From reading elsewhere, rejecting negative coordinates is expected behaviour if a column has an undefined srid. However, I think I'm defining it correctly - if nothing else, the raw SQL emitted to create the table includes the expected 4326 in the call to RecoverGeometryColumn.

The linked tutorial for Spatialite use doesn't explicitly show the use of SRID or state that they're supported, but equally, it doesn't mention any restrictions on compatibility vs. a PostGIS-backed database.

GeoAlchemy 2 Version in Use

0.15.1

Python Version

3.10

Operating system

Linux

DFEvans commented 4 months ago

Aha, digging deeper, the cause of the upset seems to be that I'm specifying the SRID on the column, but it's unset on the geometry. Is this the expected behaviour when that occurs? The documentation doesn't go into much detail on how it interacts.

(I'm also now unsure if this is GeoAlchemy logic or Spatialite logic - apologies if it's the latter)

DFEvans commented 4 months ago

Trying to take that knowledge back to my actual code, I was surprised to find that explicitly setting the SRID on my geometry when calling from_shape wasn't enough.

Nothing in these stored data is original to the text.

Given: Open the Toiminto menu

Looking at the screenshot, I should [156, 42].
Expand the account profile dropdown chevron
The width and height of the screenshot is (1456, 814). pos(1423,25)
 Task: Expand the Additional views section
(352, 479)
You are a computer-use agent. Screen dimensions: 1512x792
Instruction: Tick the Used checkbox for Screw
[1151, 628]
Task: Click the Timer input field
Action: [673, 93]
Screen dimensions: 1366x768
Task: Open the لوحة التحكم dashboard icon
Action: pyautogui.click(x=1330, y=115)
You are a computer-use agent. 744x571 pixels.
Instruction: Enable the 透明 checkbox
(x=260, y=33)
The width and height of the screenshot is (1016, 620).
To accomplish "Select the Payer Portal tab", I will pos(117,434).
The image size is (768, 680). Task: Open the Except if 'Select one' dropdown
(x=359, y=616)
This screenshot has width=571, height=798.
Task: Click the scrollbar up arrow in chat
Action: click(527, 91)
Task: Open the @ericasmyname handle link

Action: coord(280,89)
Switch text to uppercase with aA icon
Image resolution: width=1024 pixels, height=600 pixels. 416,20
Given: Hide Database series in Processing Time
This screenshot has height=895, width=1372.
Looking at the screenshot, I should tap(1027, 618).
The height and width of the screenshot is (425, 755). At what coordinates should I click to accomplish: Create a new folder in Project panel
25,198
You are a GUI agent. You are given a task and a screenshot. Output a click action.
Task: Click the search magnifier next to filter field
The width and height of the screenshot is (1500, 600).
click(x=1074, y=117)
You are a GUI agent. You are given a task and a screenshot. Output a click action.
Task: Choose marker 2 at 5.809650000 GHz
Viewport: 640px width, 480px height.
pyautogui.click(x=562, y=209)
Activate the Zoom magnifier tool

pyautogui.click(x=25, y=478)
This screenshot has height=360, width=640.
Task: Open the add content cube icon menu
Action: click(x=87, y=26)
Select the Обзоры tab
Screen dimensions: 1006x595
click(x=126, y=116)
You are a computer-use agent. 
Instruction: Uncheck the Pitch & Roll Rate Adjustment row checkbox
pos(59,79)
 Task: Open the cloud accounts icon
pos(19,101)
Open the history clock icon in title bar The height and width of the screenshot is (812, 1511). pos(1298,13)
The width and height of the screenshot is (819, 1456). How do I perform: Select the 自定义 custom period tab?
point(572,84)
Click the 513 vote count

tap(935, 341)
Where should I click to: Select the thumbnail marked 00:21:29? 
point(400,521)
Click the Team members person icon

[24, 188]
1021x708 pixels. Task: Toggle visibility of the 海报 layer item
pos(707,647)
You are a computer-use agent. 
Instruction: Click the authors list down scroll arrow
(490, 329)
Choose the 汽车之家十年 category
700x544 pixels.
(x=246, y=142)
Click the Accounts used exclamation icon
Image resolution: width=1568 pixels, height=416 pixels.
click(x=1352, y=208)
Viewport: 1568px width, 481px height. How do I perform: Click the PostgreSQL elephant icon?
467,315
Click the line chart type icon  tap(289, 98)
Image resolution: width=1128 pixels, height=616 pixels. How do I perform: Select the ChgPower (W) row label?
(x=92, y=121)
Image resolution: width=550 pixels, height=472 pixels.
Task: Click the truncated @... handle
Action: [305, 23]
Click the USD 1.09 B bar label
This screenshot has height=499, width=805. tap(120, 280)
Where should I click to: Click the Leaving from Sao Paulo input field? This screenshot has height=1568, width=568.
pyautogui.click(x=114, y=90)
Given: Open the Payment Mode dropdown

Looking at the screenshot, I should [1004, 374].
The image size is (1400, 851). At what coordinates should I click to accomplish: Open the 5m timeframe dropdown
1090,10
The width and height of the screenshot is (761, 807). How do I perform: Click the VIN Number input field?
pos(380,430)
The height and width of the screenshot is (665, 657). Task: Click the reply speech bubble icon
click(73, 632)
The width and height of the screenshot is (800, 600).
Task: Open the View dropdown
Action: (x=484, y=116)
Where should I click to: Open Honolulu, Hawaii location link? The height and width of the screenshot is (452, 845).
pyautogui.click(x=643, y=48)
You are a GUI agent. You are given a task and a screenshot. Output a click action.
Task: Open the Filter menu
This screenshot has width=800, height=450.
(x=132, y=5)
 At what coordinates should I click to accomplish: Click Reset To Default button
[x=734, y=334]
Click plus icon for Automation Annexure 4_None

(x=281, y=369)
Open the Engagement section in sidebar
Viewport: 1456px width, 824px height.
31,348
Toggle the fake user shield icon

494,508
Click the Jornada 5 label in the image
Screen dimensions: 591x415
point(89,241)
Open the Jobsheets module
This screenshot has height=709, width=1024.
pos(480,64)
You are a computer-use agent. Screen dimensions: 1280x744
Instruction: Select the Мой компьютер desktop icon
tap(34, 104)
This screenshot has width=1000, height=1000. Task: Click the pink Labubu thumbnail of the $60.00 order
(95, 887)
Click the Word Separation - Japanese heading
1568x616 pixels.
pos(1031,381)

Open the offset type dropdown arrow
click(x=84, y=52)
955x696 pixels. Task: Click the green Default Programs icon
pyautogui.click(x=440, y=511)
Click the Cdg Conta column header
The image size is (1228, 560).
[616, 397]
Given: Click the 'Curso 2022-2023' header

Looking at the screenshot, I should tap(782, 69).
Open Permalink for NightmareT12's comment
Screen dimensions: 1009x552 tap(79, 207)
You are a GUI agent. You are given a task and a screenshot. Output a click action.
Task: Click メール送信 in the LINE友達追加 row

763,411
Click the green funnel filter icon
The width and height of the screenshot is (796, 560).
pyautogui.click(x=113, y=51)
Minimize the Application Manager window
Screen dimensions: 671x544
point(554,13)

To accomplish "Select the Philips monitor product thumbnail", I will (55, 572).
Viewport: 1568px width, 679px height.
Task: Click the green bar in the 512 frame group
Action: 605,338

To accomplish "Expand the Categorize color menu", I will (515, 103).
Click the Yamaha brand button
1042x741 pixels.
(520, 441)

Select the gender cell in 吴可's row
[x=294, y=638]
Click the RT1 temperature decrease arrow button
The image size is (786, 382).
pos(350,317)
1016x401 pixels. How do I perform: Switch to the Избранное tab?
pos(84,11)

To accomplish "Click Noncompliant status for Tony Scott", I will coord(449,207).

The issue seems to be that the bind_processor_process for sqlite isn't behaving properly. I can see that it tries very hard to provide an SRID if it can, either using the SRID from the value or assuming that of the column, but the values that come out in several cases either don't add the SRID, or can actually strip it entirely when an EWKB is passed in (my from_shape case).

The underlying cause is that WKTElement.SPLIT_WKT_PATTERN, a regex used to split WKT strings, assumes that the coordinate section of a WKT string consists of digits, decimal points, spaces, commas, and brackets only - significantly, that list excludes minus signs (dashes). When the match fails, the WKT just gets passed through without an SRID being prepended (for EWKB, the conversion involves an intermediate WKT gets created).

DFEvans commented 4 months ago

Same root cause as #509, it seems.

Fairly simple to do an incremental fix to the WKT regex. However, with this being the second issue, the relative simplicity of the regex, and the potential complexity of WKT strings, I'm worried that there remain plenty of undiscovered issues and the regex probably needs a significant revision by someone who's far more familiar with WKT parsing than I am. For another example, a GeometryCollection like this example from the WKT spec doesn't parse correctly:

GeometryCollection(POINT (10 10),POINT (30 30),LINESTRING (15 15, 20 20))
adrien-berchet commented 4 months ago

Hi @DFEvans Thank you very much for this very detailed report! You are absolutely right, we missed the negative coordinate case. I'm going to push a quick fix for this. For your last comment, it's true that we only support simple WKT strings. I think it is able to cover most use cases but we may have to improve it at some point...

adrien-berchet commented 4 months ago

@DFEvans could you test the branch of #517 for your use case please?

DFEvans commented 4 months ago

I think it is able to cover most use cases but we may have to improve it at some point...

Is it worth emitting a warning/log message? Thinking of something in the if match is None: return wkt branch in format_geom_type.

DFEvans commented 4 months ago

@DFEvans could you test the branch of https://github.com/geoalchemy/geoalchemy2/pull/517 for your use case please?

Yep, that does it - thanks!

adrien-berchet commented 4 months ago

I think it is able to cover most use cases but we may have to improve it at some point...

Is it worth emitting a warning/log message? Thinking of something in the if match is None: return wkt branch in format_geom_type.

Indeed, let's add a warning here.

adrien-berchet commented 4 months ago

The new release 0.15.2 is available and should fix this issue.